Alabama Football Has Tennessee Vols Right Where It Wants Them - A Solid Pick To Beat The Tide

TUSCALOOSA, Alabama - For some strange reason, No. 3 Alabama is a touchdown favorite to win at No. 6 Tennessee on Saturday in Neyland Stadium (3:30 p.m., CBS).

This does not make sense.

Alabama looked anything like a dominant team in lucking out again Saturday to beat Texas A&M, 24-20, and deservedly fell two spots from No. 1 in the Associated Press poll Sunday.
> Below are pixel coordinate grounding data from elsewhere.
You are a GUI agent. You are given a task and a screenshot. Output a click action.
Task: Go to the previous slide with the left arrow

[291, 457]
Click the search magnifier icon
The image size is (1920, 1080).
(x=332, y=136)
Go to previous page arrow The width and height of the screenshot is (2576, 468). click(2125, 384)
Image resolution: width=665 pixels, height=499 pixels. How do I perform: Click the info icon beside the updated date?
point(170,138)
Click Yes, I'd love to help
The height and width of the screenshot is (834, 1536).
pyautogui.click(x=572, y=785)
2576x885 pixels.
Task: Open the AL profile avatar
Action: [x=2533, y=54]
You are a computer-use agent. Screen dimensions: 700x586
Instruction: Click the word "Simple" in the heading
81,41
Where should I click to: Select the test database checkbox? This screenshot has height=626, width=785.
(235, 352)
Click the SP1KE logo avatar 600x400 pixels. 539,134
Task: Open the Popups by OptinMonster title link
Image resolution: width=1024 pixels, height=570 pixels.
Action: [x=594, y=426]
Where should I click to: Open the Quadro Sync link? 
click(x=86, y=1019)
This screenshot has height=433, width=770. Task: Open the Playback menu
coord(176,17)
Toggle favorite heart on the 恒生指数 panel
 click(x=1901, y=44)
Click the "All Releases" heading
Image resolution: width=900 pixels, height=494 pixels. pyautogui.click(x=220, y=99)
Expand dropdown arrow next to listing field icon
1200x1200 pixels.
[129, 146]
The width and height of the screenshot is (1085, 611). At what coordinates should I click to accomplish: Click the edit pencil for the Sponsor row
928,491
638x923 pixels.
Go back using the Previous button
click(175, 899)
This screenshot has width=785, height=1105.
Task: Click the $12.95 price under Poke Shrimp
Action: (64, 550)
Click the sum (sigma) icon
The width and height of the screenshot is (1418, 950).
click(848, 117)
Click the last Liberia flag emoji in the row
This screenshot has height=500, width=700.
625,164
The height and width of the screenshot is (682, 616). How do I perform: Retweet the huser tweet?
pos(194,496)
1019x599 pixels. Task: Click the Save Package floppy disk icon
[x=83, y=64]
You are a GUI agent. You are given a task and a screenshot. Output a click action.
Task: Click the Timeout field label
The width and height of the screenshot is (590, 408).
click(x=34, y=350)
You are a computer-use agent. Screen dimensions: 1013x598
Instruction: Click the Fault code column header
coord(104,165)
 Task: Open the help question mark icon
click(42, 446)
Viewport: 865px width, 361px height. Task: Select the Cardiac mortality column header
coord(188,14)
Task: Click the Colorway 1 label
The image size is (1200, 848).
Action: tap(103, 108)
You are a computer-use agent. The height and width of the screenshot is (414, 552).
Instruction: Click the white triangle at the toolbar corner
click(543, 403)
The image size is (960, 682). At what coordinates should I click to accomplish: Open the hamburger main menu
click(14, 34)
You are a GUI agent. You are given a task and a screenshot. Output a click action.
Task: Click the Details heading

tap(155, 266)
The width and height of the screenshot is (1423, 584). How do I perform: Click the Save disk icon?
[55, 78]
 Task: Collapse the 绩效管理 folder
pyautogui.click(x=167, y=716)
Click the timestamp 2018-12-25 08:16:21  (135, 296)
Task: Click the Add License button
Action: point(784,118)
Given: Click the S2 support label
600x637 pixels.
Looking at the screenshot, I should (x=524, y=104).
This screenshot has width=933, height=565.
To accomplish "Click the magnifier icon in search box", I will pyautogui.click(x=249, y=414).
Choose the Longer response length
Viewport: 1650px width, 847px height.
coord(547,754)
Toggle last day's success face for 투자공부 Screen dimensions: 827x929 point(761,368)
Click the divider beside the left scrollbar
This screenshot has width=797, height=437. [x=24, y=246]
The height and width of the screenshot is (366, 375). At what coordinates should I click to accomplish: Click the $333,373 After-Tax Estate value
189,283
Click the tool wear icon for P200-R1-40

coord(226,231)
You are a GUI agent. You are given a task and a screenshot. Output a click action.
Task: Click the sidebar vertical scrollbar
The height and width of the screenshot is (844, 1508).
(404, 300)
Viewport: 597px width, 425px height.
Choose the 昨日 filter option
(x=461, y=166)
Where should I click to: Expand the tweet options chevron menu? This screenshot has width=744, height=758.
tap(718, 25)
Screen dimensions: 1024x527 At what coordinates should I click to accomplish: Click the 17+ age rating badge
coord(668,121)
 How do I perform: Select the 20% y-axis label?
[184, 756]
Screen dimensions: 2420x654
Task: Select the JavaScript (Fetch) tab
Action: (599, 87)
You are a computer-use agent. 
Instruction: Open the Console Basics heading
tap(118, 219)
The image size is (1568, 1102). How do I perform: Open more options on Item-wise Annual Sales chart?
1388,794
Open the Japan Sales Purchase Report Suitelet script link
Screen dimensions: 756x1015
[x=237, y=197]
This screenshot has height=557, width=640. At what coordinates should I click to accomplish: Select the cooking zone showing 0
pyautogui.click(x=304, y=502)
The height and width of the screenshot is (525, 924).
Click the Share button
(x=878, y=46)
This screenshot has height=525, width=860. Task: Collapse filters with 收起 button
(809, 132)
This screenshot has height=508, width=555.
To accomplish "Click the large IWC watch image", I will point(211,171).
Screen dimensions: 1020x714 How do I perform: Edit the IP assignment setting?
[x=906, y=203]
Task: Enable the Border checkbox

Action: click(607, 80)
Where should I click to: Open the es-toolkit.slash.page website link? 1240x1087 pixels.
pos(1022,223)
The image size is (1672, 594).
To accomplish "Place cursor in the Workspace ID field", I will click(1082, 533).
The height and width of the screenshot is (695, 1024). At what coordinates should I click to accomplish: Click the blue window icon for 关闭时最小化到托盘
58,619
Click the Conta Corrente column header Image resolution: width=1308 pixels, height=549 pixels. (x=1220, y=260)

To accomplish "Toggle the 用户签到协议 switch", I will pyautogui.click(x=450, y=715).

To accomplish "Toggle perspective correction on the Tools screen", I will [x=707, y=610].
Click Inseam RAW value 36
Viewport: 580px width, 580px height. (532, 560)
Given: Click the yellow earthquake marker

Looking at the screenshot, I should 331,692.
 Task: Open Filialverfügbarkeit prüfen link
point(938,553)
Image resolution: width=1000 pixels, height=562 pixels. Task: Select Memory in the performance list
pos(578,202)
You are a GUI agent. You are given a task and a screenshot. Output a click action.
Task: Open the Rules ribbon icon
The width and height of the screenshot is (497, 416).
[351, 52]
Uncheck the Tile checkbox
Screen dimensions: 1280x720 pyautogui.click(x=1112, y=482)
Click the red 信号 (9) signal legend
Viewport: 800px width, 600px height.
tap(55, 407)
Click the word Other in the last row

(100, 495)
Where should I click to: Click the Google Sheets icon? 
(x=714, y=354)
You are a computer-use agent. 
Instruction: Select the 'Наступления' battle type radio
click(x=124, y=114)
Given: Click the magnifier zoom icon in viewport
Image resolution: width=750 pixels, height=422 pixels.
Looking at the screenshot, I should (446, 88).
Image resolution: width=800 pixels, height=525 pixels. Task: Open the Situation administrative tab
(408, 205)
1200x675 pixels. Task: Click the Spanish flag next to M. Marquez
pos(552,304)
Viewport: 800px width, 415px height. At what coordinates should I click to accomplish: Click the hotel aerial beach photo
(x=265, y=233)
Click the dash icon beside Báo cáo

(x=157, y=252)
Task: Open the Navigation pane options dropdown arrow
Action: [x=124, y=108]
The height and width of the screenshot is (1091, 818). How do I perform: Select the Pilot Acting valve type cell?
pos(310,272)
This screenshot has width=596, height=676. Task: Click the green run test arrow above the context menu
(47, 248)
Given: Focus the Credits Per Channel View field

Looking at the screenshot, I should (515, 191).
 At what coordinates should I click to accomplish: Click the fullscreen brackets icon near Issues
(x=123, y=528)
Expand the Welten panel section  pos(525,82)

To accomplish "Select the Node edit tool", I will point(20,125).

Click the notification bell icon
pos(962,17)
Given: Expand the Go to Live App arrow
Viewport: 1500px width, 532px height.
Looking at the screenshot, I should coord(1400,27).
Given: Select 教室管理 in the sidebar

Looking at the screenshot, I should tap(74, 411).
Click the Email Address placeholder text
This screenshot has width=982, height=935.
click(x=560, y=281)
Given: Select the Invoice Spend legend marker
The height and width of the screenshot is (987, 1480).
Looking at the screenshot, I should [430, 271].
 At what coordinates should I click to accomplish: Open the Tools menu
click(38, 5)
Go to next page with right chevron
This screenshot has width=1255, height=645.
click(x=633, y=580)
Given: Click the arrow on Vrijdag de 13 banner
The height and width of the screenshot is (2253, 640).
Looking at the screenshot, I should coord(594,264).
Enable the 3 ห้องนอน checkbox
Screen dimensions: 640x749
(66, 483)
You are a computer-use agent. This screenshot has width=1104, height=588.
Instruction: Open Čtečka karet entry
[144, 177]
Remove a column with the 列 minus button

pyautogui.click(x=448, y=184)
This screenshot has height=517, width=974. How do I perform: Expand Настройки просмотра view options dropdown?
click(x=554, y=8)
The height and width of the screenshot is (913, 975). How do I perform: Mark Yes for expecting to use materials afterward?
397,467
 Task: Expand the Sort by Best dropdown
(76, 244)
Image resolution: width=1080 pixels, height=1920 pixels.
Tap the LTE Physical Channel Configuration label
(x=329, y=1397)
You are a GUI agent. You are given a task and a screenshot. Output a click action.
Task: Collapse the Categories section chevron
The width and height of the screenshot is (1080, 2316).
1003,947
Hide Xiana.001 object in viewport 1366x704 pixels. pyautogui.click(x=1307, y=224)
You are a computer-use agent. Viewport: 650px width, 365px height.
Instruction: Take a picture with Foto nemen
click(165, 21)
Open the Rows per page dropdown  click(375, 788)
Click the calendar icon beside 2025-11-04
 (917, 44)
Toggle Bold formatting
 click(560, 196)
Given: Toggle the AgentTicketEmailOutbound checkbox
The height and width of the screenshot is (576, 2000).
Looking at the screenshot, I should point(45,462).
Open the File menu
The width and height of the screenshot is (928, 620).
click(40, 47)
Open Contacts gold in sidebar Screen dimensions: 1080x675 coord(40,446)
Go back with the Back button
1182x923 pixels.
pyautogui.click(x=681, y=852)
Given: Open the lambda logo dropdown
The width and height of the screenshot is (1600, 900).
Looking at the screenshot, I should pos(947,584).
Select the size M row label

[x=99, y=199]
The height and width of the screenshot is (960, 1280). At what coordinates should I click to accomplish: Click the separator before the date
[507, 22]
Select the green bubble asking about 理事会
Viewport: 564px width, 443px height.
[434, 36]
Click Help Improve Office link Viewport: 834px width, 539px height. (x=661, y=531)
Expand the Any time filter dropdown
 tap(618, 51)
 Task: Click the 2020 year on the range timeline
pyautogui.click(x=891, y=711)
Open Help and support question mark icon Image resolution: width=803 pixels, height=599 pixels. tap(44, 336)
The Volunteers (5-0, 2-0 Southeastern Conference), meanwhile, and the next Steve Spurrier - coach Josh Heupel - are at the top of their game, coming off a breezy, 40-13 win at LSU on Saturday. They're also at the top of the nation in total offense with 548 yards a game and No. 2 in scoring with a 46.8 average.

TENNESSEE DOMINATES LSU, 40-13

Tennessee senior quarterback Hendon Hooker is No. 1 in the SEC and No. 7 in the nation in passing efficiency at 179.5 with an uncanny zero interceptions, having hit 98 of 140 passes for 10 touchdowns.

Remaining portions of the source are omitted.